疑惑の目が向けられているのは、クレーン世界最大手の上海振華重工(ZPMC)の貨物用クレーン。安価で販売されているものの、コンテナの出所や目的地を登録し追跡できる精巧なセンサーが搭載されている可能性があるという。WSJによれば、中国の国有企業であるZPMCは、現在米港湾で操業しているクレーンの約80%を占めていると推定される。
こうした中、一部のセキュリティ専門家は米軍事物資の輸送状況に関する情報を中国が入手できる可能性があると指摘する。
米国の防諜当局の幹部を務めたビル・エバニナ氏は「クレーンは新たなファーウェイになり得る」とWSJの取材に答えた。「合法的なビジネスでありながら、秘密裏での情報収集活動ができるという完璧な組み合わせになっている」
かつてヒューストン港のサイバーセキュリティー担当をしていたクリス・ウォルスキ氏も、攻撃者がクレーンのセンサーを無効化してクレーンを停止させることが可能だと指摘。緊急性のある軍事物資の輸送妨害になりかねないとの見解を示した。
国防情報局が行った2021年の機密評価は、中国はクレーンを通じて軍事機器の出荷に関する情報を収集できる可能性があるとしている。
ZPMCは中国交通建設(CCCC)の子会社でもある。CCCCは「一帯一路」構想の主要な請負業者の一つで、インフラ建設などを通じて、南シナ海への中国の軍事的拡張を進めている。米当局は2020年、中国当局の軍民融合計画への関与を理由に、CCCC子会社5社を輸出管理対象とする「エンティティリスト」に加えた。

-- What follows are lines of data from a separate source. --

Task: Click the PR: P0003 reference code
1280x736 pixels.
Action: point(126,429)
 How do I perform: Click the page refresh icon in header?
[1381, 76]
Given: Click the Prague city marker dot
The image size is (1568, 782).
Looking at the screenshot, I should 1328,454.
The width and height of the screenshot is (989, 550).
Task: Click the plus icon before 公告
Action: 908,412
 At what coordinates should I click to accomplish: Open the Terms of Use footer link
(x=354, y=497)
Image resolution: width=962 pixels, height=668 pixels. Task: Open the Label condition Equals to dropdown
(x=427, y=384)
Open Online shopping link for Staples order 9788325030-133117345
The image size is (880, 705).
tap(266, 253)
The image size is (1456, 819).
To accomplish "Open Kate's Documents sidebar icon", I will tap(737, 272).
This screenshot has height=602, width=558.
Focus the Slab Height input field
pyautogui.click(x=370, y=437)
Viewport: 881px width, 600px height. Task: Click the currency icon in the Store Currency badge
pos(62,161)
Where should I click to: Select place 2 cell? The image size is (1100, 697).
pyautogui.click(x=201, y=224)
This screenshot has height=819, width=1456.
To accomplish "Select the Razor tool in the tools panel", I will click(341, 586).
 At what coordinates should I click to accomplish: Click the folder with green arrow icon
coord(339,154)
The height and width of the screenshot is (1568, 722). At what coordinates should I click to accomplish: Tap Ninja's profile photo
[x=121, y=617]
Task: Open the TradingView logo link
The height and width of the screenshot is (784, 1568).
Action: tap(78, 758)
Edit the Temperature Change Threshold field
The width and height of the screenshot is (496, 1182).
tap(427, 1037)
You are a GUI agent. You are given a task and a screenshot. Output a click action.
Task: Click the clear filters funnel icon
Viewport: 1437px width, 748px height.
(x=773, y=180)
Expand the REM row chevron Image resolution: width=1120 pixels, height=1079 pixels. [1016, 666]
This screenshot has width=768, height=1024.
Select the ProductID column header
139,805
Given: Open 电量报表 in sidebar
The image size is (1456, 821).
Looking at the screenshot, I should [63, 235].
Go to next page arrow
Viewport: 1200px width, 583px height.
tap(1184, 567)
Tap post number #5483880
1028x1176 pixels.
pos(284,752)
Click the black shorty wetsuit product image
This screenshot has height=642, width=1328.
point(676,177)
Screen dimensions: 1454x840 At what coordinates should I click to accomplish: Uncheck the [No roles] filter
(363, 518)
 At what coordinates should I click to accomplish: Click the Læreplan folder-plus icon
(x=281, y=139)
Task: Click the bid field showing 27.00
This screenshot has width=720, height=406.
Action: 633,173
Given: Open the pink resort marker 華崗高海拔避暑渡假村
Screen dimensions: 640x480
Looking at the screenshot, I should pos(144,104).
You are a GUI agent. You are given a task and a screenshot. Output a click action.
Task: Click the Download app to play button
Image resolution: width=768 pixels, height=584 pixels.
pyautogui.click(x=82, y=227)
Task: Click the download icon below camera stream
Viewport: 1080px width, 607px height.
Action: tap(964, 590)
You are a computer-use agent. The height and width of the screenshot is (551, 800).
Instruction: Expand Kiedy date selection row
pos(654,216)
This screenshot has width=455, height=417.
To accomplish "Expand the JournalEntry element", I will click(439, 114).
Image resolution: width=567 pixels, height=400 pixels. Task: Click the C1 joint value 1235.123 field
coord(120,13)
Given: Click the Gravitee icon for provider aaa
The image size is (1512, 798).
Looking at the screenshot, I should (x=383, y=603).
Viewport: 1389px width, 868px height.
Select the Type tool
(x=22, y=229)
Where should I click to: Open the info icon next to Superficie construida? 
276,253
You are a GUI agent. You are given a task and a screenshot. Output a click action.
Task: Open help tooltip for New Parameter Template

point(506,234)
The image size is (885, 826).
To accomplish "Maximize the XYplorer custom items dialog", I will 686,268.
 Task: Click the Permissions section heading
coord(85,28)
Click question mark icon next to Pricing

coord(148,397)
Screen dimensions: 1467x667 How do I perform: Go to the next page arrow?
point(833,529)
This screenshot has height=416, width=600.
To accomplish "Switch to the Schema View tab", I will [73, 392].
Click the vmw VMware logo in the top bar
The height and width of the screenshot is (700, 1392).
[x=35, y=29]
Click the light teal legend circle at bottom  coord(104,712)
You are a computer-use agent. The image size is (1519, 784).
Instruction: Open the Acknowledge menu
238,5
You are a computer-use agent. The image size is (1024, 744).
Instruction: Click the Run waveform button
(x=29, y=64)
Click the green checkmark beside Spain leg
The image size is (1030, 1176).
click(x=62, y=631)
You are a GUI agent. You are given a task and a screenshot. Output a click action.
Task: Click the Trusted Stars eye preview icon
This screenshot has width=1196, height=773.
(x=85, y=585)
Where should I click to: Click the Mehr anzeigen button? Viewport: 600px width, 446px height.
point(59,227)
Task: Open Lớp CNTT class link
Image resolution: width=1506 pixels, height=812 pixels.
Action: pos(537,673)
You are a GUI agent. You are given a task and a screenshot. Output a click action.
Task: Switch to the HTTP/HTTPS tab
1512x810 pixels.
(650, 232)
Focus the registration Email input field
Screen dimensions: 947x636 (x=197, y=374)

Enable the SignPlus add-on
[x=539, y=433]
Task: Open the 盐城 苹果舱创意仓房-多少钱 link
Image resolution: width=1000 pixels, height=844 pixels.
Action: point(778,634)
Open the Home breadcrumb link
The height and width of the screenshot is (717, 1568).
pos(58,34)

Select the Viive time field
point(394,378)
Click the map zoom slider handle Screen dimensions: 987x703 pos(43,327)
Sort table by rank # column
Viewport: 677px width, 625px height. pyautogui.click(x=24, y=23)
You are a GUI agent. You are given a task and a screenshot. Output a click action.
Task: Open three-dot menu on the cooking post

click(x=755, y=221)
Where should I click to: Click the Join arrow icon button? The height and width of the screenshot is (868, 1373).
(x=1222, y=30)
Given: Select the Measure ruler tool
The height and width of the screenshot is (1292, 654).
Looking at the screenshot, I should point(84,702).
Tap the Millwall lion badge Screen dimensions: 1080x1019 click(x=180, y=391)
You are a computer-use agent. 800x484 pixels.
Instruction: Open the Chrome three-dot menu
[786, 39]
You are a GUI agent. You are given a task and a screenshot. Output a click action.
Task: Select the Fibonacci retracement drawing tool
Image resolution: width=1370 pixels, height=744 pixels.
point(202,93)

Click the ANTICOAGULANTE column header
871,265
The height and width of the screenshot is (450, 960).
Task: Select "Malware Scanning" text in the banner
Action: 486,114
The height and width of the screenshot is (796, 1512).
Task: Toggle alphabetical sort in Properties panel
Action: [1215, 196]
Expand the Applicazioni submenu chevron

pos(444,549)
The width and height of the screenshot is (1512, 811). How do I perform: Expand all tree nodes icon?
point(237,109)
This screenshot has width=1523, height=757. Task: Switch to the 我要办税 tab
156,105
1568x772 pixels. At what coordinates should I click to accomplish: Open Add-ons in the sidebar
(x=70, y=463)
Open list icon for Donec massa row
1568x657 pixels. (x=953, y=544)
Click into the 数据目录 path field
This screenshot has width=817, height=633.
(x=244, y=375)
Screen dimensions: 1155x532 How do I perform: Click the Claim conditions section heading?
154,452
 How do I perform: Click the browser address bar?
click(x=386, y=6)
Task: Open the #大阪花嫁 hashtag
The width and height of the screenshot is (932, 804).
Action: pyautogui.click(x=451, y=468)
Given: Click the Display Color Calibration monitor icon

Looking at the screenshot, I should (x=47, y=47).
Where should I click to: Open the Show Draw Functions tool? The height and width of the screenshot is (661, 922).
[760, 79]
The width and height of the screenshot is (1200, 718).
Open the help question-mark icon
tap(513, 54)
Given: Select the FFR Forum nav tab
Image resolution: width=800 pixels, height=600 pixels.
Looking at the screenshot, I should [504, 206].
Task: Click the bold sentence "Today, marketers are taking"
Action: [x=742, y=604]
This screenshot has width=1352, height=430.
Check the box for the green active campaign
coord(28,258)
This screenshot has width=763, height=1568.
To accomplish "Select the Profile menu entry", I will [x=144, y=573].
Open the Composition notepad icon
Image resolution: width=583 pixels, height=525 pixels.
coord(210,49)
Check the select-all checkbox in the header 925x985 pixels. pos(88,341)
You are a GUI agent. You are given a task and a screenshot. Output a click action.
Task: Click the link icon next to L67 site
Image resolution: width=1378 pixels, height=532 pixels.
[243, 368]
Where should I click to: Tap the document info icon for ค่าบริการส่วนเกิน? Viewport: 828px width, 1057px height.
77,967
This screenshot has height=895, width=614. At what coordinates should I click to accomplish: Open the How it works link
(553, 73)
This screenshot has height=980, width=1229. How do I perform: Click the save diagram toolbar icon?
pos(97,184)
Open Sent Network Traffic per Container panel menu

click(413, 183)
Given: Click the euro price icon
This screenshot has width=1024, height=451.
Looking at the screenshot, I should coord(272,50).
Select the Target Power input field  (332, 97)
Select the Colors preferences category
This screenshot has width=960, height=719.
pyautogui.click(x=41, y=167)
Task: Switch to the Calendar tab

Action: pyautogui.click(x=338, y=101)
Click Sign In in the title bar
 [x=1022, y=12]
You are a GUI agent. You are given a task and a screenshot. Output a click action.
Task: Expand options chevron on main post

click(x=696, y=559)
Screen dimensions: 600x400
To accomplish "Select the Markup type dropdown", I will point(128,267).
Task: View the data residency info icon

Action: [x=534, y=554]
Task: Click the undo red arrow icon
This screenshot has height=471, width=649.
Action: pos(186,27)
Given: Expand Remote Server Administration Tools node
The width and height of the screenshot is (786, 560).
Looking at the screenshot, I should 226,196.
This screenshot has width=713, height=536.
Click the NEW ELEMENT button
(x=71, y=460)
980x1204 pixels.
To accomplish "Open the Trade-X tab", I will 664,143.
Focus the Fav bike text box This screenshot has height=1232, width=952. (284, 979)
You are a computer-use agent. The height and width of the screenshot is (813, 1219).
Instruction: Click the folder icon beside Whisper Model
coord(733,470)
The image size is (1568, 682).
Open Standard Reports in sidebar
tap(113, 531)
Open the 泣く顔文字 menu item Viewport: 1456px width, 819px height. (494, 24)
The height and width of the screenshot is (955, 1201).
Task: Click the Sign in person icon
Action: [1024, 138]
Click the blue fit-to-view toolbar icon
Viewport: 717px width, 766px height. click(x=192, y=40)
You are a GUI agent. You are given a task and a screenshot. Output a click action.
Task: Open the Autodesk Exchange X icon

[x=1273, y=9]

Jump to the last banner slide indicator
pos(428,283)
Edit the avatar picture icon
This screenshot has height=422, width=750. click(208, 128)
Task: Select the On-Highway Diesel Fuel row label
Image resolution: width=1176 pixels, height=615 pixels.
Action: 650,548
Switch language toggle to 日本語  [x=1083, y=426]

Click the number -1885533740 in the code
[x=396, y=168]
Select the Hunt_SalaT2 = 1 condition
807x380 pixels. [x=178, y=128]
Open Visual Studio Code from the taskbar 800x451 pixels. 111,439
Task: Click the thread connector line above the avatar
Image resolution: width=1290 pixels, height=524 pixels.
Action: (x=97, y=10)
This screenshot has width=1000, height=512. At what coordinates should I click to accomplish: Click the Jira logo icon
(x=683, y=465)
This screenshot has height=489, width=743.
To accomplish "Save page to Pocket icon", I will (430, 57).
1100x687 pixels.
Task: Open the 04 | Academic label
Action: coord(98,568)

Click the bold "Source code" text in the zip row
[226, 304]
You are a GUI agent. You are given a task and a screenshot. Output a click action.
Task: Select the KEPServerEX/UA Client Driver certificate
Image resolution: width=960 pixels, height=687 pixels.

当時のポンペオ国務長官は「中国(共産党)がCCCCやその他の国有企業を武器に拡張主義を押し通すことを許してはならない」と発言していた。
進む法整備
中国製クレーンの潜在的な脅威に対抗するため、米国では法整備が進む。
2022年12月に成立した2023年国防権限法には、連邦海事局が国防総省、国土安全保障省、サイバーセキュリティおよびインフラセキュリティ庁(CISA)と協力して、米国の港で使用される外国製クレーンの脅威調査を実施するよう求める条項が含まれている。
調査は12月までに完了し、下院運輸委員会、上院商業委員会、上下両院軍事委員会に提出される予定だ。
また、2022年1月にはカルロス・ギメネス議員が、「2022年ポートクレーン保安検査法案」を提出した。米国の港で敵対的国家が作った外国製クレーンの使用を制限することを目的に、セキュリティの脆弱性や脅威を調査することをCISAに義務付ける内容が盛り込まれていた。